▶ _STATED EXERCISE_
Can you repeat, word for word, the items between the line holding "Blaise, Brittany (39, 405)" and the line holding "Hartmann, Bredesen (10, 405)", both ends included?

▶ _RECORD EXTRACTS_
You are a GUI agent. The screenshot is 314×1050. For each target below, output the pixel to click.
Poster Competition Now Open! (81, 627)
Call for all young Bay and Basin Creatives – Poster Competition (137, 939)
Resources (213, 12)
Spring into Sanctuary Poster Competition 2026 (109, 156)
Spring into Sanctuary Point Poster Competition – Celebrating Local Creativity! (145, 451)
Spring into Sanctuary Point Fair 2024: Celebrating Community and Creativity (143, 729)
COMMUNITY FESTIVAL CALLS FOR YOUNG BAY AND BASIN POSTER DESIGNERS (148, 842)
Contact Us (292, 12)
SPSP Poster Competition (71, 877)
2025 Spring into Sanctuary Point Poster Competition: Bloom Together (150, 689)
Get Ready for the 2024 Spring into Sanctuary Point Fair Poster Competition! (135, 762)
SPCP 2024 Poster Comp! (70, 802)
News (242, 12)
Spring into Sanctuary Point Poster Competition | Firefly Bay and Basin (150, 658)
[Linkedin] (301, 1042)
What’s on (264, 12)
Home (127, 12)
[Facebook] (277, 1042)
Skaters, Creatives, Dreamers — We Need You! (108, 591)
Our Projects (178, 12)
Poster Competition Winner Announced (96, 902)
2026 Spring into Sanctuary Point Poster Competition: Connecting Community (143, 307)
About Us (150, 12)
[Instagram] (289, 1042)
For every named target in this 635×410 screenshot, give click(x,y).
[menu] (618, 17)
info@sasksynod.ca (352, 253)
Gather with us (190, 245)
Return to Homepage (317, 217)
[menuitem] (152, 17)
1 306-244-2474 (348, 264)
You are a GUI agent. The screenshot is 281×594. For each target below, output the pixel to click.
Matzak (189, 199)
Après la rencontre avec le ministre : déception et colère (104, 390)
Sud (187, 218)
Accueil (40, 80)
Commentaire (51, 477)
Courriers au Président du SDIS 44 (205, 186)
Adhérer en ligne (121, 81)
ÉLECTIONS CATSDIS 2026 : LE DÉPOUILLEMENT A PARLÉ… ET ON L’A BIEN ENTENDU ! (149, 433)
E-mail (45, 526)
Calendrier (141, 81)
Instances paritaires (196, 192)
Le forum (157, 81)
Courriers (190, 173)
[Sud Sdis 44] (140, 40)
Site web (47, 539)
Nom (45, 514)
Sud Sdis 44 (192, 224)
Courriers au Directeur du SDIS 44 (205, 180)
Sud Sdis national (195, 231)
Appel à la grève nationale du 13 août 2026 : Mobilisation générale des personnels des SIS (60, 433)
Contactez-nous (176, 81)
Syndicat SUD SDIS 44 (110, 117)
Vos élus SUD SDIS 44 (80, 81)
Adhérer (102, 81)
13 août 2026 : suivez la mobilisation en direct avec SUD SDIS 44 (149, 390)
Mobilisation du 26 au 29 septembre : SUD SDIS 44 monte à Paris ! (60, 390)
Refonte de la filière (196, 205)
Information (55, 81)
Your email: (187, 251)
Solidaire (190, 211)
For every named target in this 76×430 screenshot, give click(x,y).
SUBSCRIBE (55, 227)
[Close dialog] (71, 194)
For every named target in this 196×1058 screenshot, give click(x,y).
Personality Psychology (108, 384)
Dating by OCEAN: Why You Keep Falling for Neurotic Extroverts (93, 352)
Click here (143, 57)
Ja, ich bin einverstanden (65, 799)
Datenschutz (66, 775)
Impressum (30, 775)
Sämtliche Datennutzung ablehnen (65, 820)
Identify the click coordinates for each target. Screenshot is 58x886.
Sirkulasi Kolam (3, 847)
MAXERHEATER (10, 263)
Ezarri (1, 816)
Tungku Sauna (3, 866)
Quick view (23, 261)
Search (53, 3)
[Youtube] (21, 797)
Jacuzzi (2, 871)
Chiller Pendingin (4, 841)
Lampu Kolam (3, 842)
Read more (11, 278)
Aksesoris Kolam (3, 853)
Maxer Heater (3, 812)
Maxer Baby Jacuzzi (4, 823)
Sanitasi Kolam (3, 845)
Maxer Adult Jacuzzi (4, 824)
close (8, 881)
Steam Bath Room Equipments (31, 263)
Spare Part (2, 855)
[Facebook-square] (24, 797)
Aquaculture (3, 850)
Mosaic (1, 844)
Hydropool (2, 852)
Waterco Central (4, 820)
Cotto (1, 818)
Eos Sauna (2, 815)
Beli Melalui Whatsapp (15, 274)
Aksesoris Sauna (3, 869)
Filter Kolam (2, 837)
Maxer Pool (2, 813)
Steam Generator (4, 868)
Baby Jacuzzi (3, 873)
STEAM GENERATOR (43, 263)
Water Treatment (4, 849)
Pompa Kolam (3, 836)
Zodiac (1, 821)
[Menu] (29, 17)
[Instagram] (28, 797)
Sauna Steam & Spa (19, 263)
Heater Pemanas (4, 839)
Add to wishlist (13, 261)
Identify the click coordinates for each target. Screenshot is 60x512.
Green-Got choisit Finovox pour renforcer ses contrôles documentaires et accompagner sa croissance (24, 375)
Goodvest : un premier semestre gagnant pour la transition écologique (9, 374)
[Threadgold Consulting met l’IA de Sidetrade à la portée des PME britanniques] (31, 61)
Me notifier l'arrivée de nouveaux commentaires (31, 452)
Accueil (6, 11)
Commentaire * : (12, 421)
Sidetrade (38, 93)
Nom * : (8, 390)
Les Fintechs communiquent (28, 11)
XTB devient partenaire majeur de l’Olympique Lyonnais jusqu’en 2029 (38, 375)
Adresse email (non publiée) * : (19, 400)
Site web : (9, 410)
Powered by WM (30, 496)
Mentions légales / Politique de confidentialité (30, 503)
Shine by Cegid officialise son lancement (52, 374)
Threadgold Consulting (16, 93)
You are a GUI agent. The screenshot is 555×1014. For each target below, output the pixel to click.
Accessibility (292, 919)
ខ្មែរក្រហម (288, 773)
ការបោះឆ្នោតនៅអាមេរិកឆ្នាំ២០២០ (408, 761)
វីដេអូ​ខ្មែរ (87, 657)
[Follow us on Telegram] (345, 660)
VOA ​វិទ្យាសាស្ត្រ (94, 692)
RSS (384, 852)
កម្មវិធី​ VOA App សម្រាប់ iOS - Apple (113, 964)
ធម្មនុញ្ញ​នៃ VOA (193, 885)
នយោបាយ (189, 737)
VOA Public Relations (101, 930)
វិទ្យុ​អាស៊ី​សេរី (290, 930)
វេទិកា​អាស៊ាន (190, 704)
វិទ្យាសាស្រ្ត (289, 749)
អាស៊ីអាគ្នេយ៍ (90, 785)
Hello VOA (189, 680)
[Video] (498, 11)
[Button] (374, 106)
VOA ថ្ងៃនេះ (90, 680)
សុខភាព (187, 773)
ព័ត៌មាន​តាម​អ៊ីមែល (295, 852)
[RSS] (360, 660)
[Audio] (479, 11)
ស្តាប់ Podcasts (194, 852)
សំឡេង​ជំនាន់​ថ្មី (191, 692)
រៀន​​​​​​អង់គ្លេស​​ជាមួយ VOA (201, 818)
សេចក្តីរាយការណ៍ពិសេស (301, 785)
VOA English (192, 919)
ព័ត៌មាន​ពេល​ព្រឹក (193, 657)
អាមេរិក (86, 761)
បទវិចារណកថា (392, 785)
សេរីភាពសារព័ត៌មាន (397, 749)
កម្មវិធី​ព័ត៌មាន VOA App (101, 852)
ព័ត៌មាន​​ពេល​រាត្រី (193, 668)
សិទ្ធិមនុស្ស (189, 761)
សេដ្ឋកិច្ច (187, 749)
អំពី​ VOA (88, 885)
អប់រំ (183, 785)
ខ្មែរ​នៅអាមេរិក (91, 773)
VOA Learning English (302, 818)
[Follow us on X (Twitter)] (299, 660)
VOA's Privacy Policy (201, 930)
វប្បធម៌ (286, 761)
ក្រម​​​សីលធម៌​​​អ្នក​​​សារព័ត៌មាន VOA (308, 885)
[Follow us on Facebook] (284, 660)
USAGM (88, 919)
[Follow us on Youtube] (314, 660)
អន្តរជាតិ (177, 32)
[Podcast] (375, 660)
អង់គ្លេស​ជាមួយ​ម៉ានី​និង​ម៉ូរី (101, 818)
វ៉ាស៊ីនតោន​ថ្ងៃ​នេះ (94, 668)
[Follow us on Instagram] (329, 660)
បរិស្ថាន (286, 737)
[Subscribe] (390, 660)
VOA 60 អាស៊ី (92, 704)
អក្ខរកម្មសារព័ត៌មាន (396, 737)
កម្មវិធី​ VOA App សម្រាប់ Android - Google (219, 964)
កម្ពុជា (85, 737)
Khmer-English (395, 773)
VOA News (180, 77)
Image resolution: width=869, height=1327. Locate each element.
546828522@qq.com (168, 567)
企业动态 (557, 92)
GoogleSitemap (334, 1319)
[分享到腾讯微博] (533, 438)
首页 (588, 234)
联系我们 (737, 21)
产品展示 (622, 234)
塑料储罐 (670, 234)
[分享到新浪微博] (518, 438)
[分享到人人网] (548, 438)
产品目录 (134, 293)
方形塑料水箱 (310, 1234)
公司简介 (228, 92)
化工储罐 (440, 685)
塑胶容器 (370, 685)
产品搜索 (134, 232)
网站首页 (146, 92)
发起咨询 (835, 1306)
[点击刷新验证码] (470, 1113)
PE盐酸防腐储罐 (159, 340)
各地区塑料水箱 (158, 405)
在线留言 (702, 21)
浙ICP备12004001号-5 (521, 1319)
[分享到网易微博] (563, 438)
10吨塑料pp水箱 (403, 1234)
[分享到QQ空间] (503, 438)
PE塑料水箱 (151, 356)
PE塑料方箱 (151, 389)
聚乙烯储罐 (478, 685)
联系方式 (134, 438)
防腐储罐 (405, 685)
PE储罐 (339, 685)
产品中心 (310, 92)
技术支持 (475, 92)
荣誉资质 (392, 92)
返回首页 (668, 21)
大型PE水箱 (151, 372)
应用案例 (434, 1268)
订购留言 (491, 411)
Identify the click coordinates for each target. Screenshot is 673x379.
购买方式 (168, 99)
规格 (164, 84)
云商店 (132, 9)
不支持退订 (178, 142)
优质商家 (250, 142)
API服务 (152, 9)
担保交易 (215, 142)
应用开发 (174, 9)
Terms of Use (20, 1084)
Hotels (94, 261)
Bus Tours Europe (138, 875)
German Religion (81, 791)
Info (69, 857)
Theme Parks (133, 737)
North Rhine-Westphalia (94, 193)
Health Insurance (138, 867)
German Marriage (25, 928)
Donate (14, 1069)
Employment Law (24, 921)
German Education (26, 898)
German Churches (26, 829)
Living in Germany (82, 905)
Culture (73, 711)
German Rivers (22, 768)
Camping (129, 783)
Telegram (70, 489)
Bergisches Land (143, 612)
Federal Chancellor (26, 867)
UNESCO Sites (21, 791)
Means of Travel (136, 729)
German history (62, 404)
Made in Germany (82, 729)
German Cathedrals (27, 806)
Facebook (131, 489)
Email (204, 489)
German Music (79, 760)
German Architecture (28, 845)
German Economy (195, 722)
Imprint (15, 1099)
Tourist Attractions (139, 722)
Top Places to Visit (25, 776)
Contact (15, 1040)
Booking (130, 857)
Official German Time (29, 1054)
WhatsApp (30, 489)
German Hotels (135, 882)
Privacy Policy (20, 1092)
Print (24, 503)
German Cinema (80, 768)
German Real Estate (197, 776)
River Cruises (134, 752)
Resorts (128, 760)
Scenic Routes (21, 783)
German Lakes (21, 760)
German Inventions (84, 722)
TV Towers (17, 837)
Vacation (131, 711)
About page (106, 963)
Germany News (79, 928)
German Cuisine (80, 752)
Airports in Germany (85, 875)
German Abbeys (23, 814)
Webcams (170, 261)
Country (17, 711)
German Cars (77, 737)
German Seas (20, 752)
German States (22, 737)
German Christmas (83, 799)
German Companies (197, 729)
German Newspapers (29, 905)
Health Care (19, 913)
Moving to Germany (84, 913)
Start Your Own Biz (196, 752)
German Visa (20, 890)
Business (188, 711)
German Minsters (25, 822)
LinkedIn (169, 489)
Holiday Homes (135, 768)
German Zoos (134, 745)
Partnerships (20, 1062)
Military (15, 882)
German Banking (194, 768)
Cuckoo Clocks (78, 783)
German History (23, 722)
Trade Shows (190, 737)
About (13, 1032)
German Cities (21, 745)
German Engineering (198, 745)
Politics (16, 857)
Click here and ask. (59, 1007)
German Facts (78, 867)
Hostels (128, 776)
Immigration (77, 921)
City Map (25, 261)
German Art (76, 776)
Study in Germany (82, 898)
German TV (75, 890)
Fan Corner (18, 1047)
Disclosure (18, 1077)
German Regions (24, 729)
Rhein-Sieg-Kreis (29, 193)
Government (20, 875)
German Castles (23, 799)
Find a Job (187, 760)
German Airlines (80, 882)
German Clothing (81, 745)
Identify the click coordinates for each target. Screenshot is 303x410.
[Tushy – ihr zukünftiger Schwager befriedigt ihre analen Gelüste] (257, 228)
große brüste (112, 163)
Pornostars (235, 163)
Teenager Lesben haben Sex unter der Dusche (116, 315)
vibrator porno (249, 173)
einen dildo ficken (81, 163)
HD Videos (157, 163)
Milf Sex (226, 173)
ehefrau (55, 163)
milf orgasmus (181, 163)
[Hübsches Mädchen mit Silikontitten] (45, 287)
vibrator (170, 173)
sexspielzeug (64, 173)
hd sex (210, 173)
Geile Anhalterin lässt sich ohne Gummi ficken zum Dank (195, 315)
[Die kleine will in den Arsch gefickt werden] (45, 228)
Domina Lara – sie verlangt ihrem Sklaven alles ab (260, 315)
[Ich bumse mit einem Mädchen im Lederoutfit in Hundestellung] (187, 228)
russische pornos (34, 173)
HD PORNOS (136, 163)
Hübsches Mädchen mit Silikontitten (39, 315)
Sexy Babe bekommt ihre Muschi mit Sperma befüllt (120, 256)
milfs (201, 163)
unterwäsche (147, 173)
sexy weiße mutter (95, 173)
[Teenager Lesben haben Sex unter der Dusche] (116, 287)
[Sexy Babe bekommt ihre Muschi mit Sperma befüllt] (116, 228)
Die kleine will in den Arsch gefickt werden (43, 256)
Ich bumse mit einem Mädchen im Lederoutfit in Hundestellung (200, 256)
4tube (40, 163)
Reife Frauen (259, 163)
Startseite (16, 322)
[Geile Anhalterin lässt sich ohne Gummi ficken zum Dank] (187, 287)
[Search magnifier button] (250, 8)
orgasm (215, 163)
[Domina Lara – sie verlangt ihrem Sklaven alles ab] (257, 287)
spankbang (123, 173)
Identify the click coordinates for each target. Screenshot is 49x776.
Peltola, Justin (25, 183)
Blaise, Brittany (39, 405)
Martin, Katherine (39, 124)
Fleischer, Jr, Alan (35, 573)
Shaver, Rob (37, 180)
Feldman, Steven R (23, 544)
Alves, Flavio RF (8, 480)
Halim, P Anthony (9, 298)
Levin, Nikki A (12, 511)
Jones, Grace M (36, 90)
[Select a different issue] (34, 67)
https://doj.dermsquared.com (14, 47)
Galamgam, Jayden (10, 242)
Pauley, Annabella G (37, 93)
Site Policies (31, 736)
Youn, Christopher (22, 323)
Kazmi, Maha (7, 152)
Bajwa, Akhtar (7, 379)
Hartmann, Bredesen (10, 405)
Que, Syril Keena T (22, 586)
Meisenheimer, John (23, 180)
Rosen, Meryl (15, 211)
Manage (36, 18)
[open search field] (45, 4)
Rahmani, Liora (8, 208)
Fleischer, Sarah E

▶ _FULL RESPONSE_
Blaise, Brittany (39, 405)
Martin, Katherine (39, 124)
Fleischer, Jr, Alan (35, 573)
Shaver, Rob (37, 180)
Feldman, Steven R (23, 544)
Alves, Flavio RF (8, 480)
Halim, P Anthony (9, 298)
Levin, Nikki A (12, 511)
Jones, Grace M (36, 90)
[Select a different issue] (34, 67)
https://doj.dermsquared.com (14, 47)
Galamgam, Jayden (10, 242)
Pauley, Annabella G (37, 93)
Site Policies (31, 736)
Youn, Christopher (22, 323)
Kazmi, Maha (7, 152)
Bajwa, Akhtar (7, 379)
Hartmann, Bredesen (10, 405)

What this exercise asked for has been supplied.